The organization, which is 60 years old and has 800 members, also provides mentoring for women at the high school and college levels and funds financial literacy programs that can help women achieve successful careers in finance.

Gaining Ground in Hedge Funds

According to data from consultancy Rothstein Kass, hedge funds run by women returned 9.8 percent in 2013—compared to the 6.72 percent return of the HFRX Global Hedge Fund Index, which broadly represents the male-dominated hedge fund universe. Perhaps more telling is the fact that from the period following the financial crisis through 2013, hedge funds run by women earned an average return of six percent, compared to the Standard and Poor’s Index, which rose 4.2 percent. The key reason behind this, some believe, is that women view risk differently and have a long-term perspective. As a result, they are less likely than men to trade frequently and less apt to sell at lows.

Desoer adds, “In leadership positions of those companies in the finance or treasury areas, we have certainly experienced a growth of more diversity in those roles over time. Here at Citi, through our ‘Citi Women’ program and a volunteer organization of which I am co-chair, we have two bodies of work. One is focused on accelerated development of women who are Citi employees. And then we have some subcommittees that are very much focused on clients and looking at opportunities for how we can develop, particularly on the institutional side, products that are more targeted
to women.”

Sandra Poe, a partner at Reed Smith and board chair of High Water Women, a group of senior women from the hedge fund and investment communities, says that women are perfectly suited for these careers. “With trading at a fund, you have the ideal work-life balance, where you can go home when the trading day ends,” she says. She says that women who manage money within a large investment firm can be especially successful since they are paid based on performance. “It’s hard to argue with numbers,” she says, thereby removing any inherent pay imbalance. “Trading profits are trading profits and are based on hard dollar numbers,” she says. While women can achieve success as money managers, getting them onto this career path and into the right educational programs remains challenging, she says.

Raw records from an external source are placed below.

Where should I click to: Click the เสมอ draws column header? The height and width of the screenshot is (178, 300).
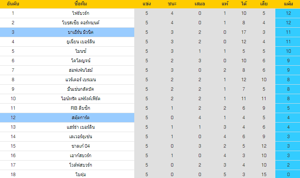tap(199, 4)
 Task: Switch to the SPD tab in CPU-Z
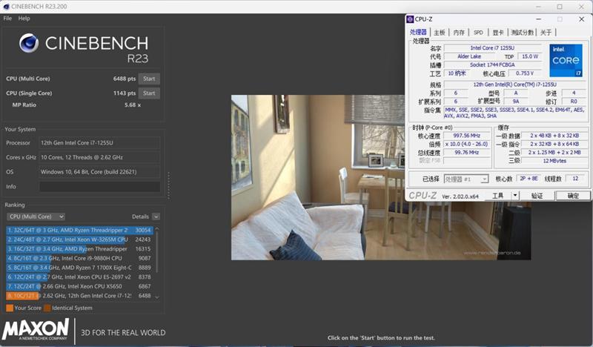click(478, 33)
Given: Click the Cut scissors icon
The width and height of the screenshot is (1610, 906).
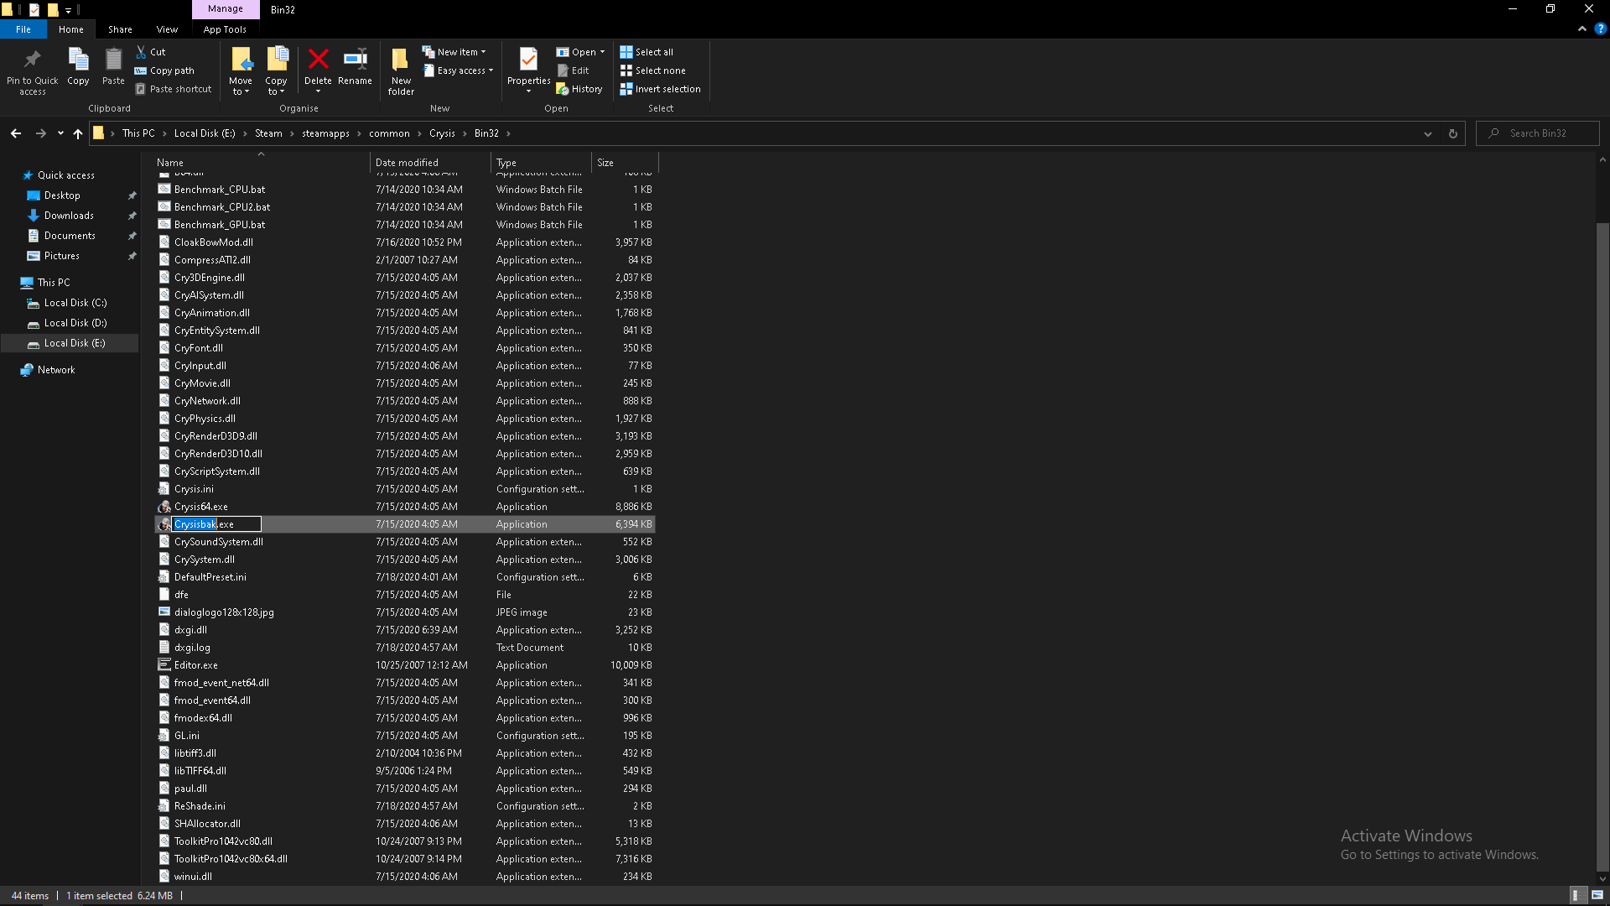Looking at the screenshot, I should [142, 52].
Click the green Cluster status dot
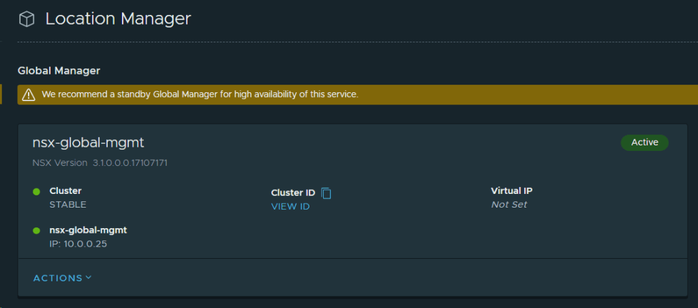Image resolution: width=698 pixels, height=308 pixels. [37, 191]
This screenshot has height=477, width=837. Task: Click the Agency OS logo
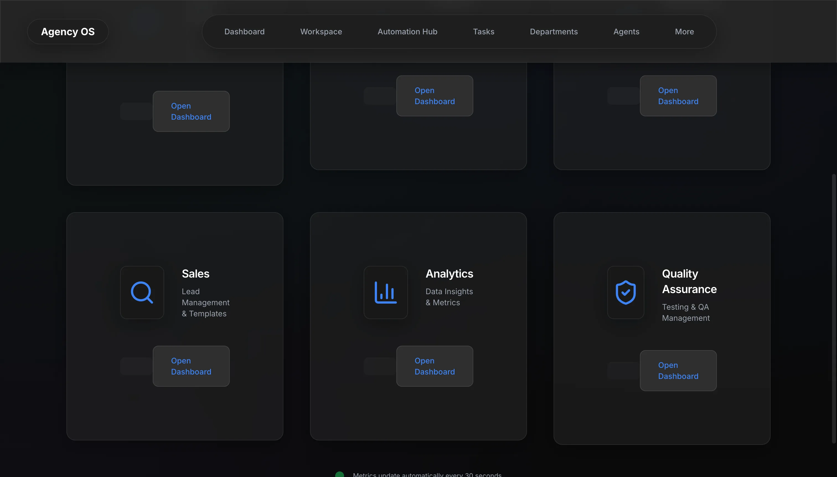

Poe believes that impact investing will continue to represent a potential opportunity for women to achieve success in finance. Pension funds, foundations, and other investors continue to seek fund managers that promote ethical and value-based investing. Women may be more likely to respond to a foundation whose core values prohibit it from investing in tobacco products or carbon-based fuels, for example. She believes that colleges and universities may represent another vehicle with which the pool of women fund managers continues
to increase.

So where are we on the journey toward a successful integration of women into financial leadership?

Citi’s Desoer says, “I think we’re still early, and, again, there’s variation. The high side variation makes me very optimistic because there are places where there is better performance. Someone shared a statistic with me that in China 51 percent of senior managers in some sections of China are women. I think that’s a great indication of change that can come out of an emerging market like that. This can help accelerate lessons learned from more traditional economies or established economics. So I am optimistic, but it is a journey.”